クライミングジムでは、課題を完登したときに、「一撃した!」とか「オンサイトすごい!」などの言葉を耳にすることがあります。
今回はこれらの言葉の意味についてご紹介したいと思います。
クライミングは「完登」にも優劣が存在する
まず「完登」とは、スタートからゴールまで、落下せずに登り切ることを指します。
クライミング、ボルダリングは、もちろん完登を目指すというのは共通の目的です。
ですが実は、完登するまでに要したトライ回数によって、完登にも優劣が存在します。
簡単に言えば、トライ回数が少ないほど「すごい」ということになります。
コンペ(大会)などでも、選手が同じ完登数で並んだ場合、よりトライ回数が少ない選手の方が上位になります。
一番すごいのは「オンサイト」
そしてトライ回数が特に少ないものに関しては、「称号」のようなものがつきます。
クライミングで一番すごいとされているのは、「オンサイト」です。
オンサイトの条件は以下の通りです。
●1回目のトライで完登する
●課題に関して何の情報も得ていない
※他人の登りを見ていない、登るときに初めて見た課題
この条件を満たした場合、その課題は「オンサイトした」ことになります。
このように、オンサイトをするチャンスは最初の1回目のトライしかありません。
登る力、集中力、課題を読み解く力、ムーブを考え出す力、これら全てがかみ合わないとオンサイトできません。
よって最も価値がある完登とされています。
厳密に言えば、課題の難易度を示す「グレード」を登る前に知っている場合や、ブラッシングを行い引っかかり具合を感じ取ってしまうと、オンサイトにならないという考え方もあります。
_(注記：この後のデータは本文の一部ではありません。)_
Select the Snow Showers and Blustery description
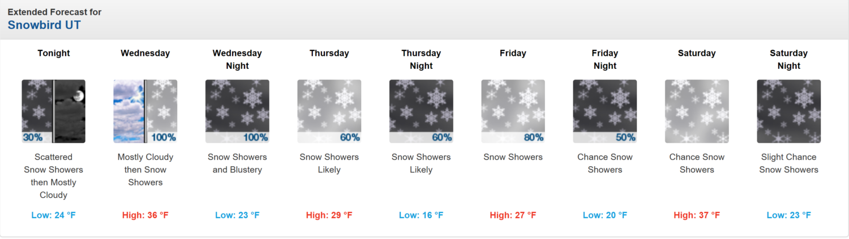Image resolution: width=849 pixels, height=239 pixels. click(237, 163)
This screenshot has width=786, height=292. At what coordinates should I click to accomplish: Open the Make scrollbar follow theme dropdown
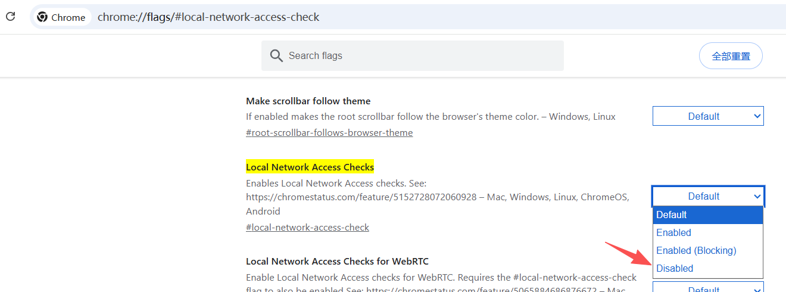708,116
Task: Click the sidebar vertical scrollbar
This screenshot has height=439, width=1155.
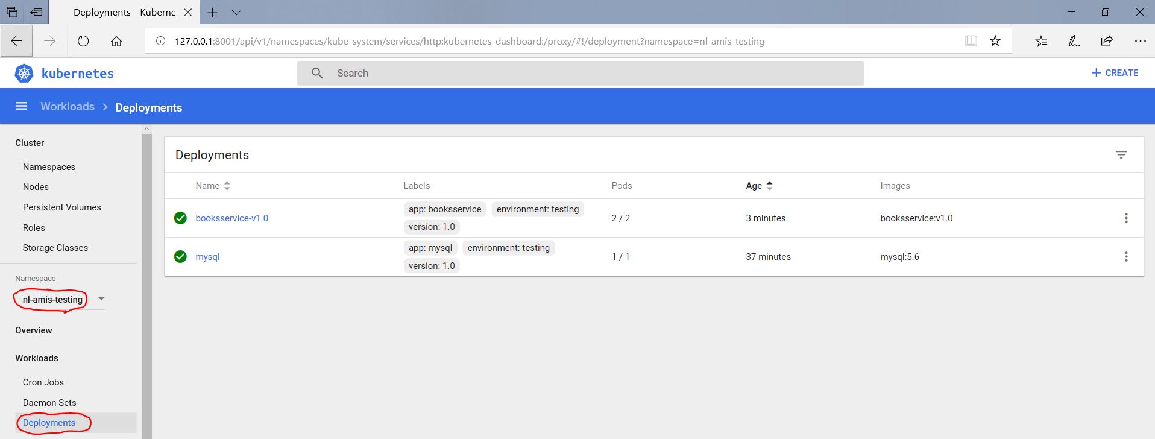Action: tap(146, 283)
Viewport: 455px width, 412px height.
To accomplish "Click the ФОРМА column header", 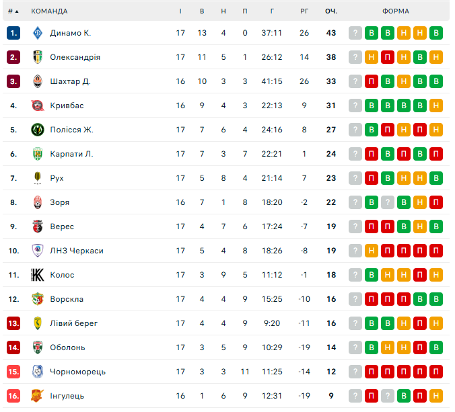I will pyautogui.click(x=395, y=11).
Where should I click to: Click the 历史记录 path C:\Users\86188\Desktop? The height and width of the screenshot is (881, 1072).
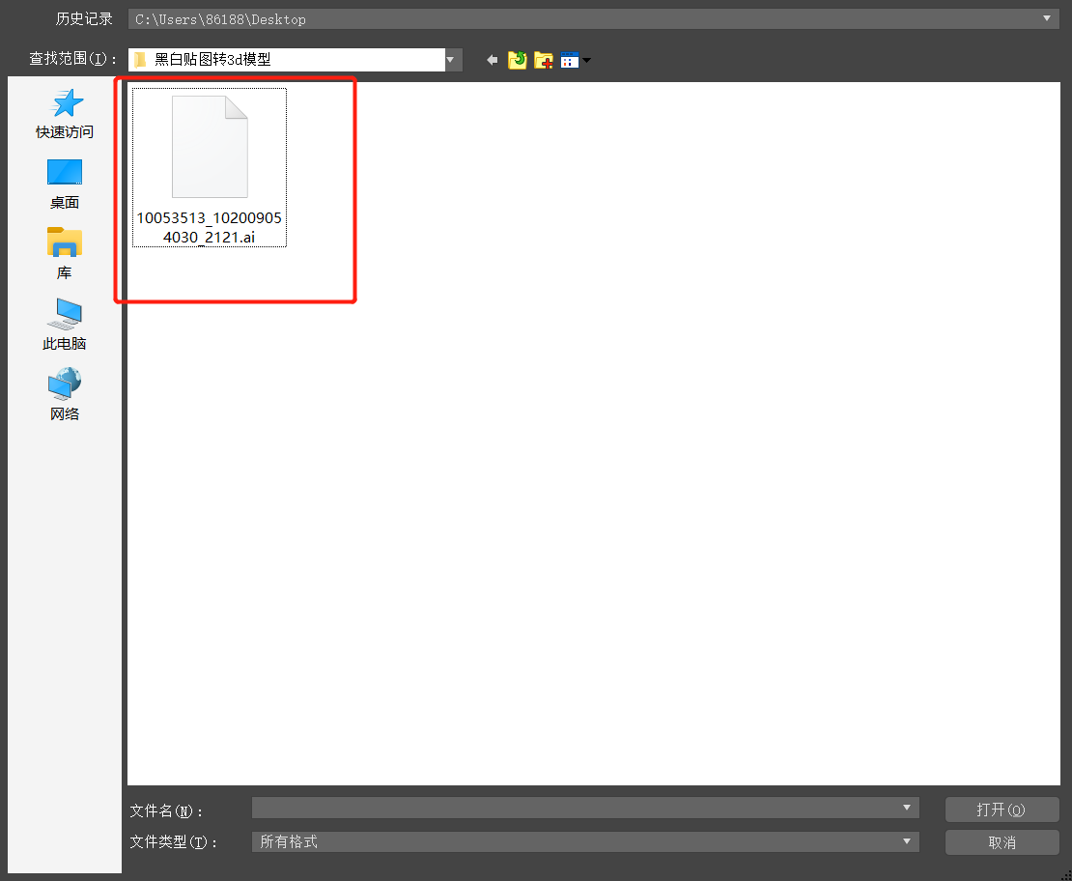click(579, 19)
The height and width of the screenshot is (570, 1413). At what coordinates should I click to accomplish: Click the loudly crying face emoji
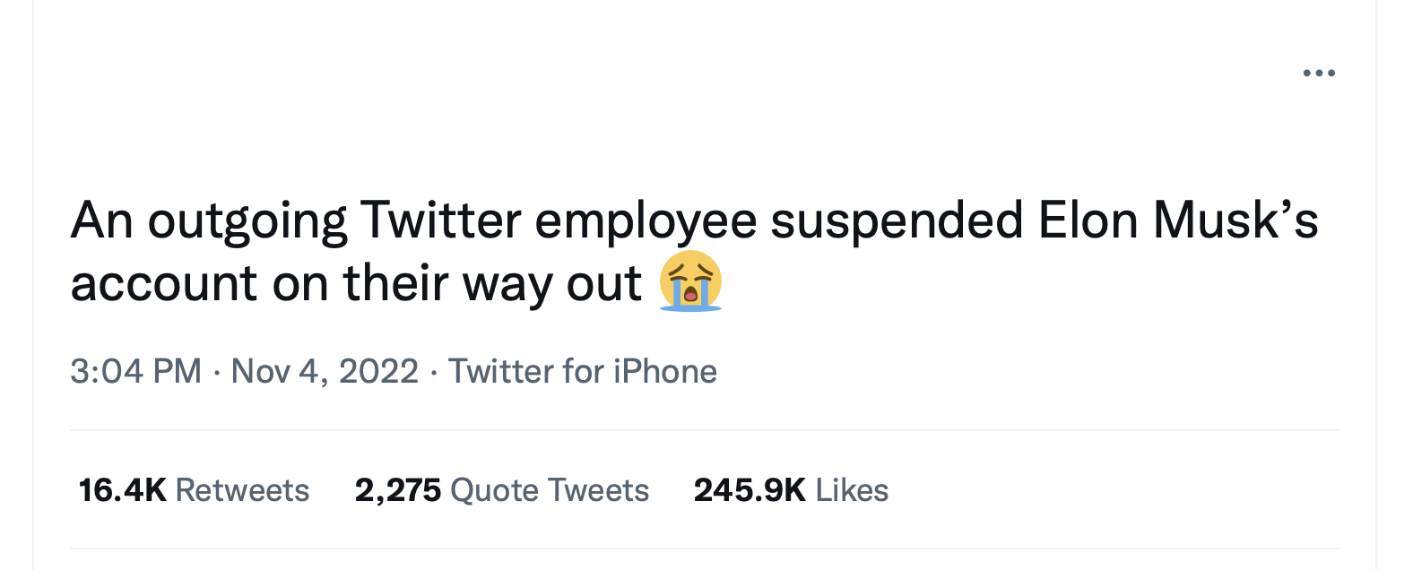tap(690, 281)
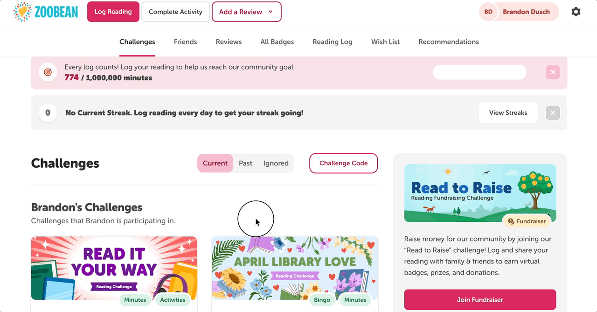This screenshot has width=597, height=312.
Task: Click the BD avatar initials
Action: (488, 12)
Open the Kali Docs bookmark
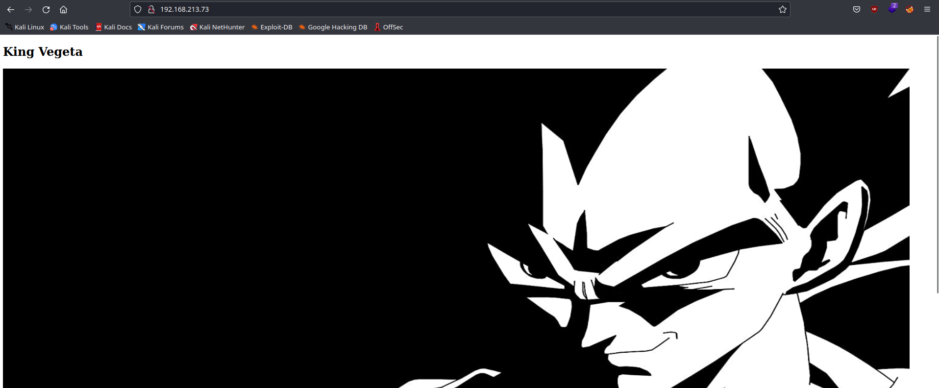 [x=113, y=27]

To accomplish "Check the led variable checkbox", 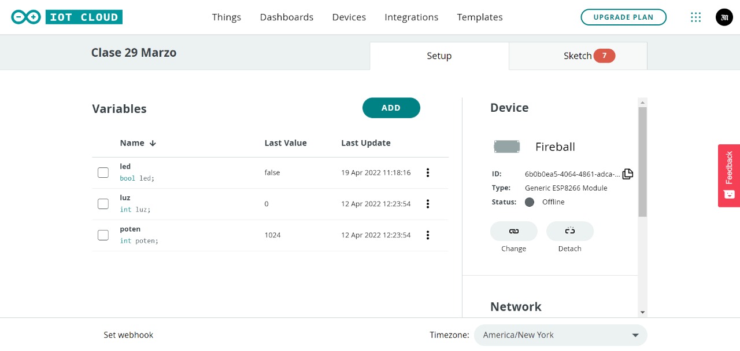I will [103, 173].
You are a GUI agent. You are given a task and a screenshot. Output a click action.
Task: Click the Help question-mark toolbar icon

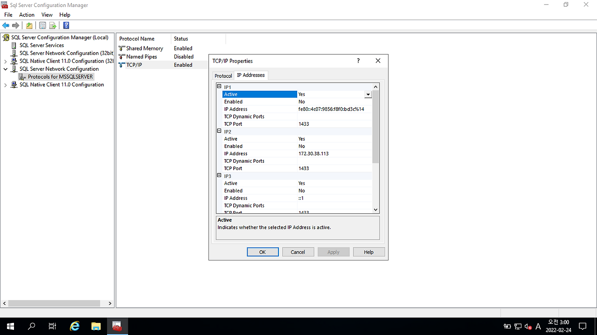point(66,25)
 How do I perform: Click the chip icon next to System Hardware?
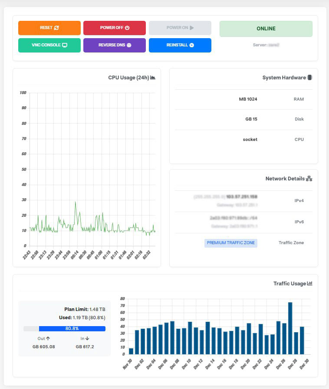click(x=309, y=78)
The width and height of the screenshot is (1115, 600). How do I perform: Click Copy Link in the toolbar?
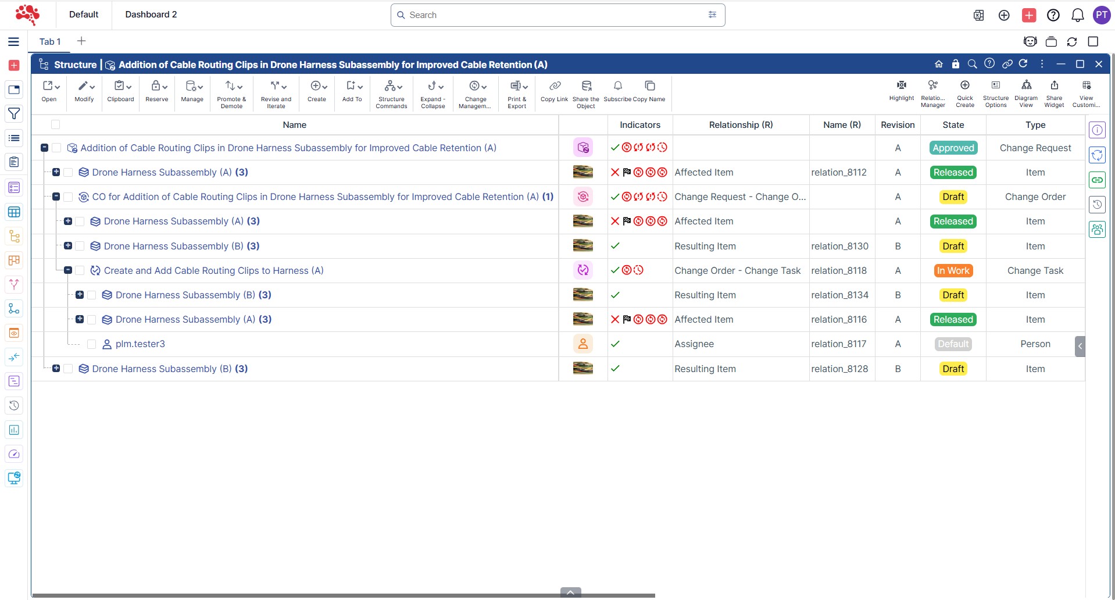[x=554, y=91]
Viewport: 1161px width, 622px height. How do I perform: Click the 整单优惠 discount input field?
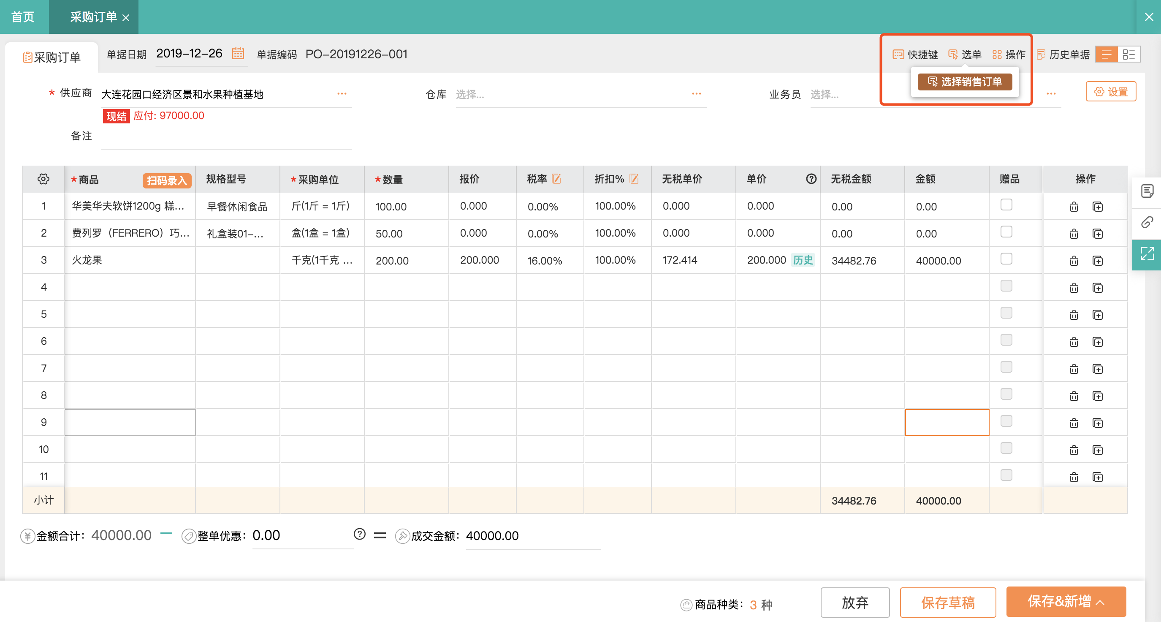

しかし、特にクライミングジムにおいては、課題のグレードを示すテープが貼られているため、グレードを知らずに登るというのは難しいです。
当ジムのそうですが、多くの場合はグレードを知っていても、またブラッシングをしていても、誰の登りも見ていない状態で1回目のトライで完登すればオンサイトと呼んでいます。
二番目にすごいのは「フラッシュ」
フラッシュも1回目のトライで完登することを言います。
オンサイトとの違いは、「課題の情報を得ている」という点です。
情報を得ているとは、主に「他人の登りを見ている」ことを指します。
その他に、事前に難しい箇所や、ホールドの持ち感など何かしらのアドバイスをもらっている場合もオンサイトにはならず、フラッシュとなります。
「一撃」はオンサイト、フラッシュを区別しない俗語
おそらく「一撃」は最も耳にする機会が多いと思いますが、これは1回目のトライで完登した場合に、上記のオンサイトとフラッシュを区別せずに使っています。
オンサイトの項で書いたように、厳密なオンサイトは解釈が異なる場合もあるので、クライマーが最初のトライで完登した場合、単に一撃と呼ぶことが多いです。
「レッドポイント」について
レッドポイントとは、2回目以降のトライで完登することを言います。
完登するまでの過程は問われません。
何回トライしても、難しい箇所だけ練習しても、ムーブのアドバイスをもらっても完登すればレッドポイントとなります。
自分の限界グレード付近をトライする場合、一撃で完登するのは容易ではなく、クライマーの完登はほとんどがこのレッドポイントにあたります。
一撃も視野に入れてトライをしてみましょう
クライミングのスタイルは人それぞれ自由です。
一撃にこだわる人もいれば、こだわらない人もいます。
ですが一撃のチャンスはその課題において、人生で一回しかありません。
どうせトライするなら、一撃することも視野に入れてトライしてみるのも面白いと思います。
一撃できてもできなくても、必ずメリットがあります。
一撃を意識することによって、オブザベーション能力も上がります。
オブザベーションとは「観察」という意味で、課題を見て登り方を考えることを言います。
特にコンペなどのクライミングの大会においては、このオブザベーションの能力が非常に重要になります。
そしてこのオブザベーションの精度は、経験を重ねれば必ず上がっていきます。
オブザベーションはクライミングの能力に直結するので、ぜひ一撃を視野に入れたトライをしてみましょう!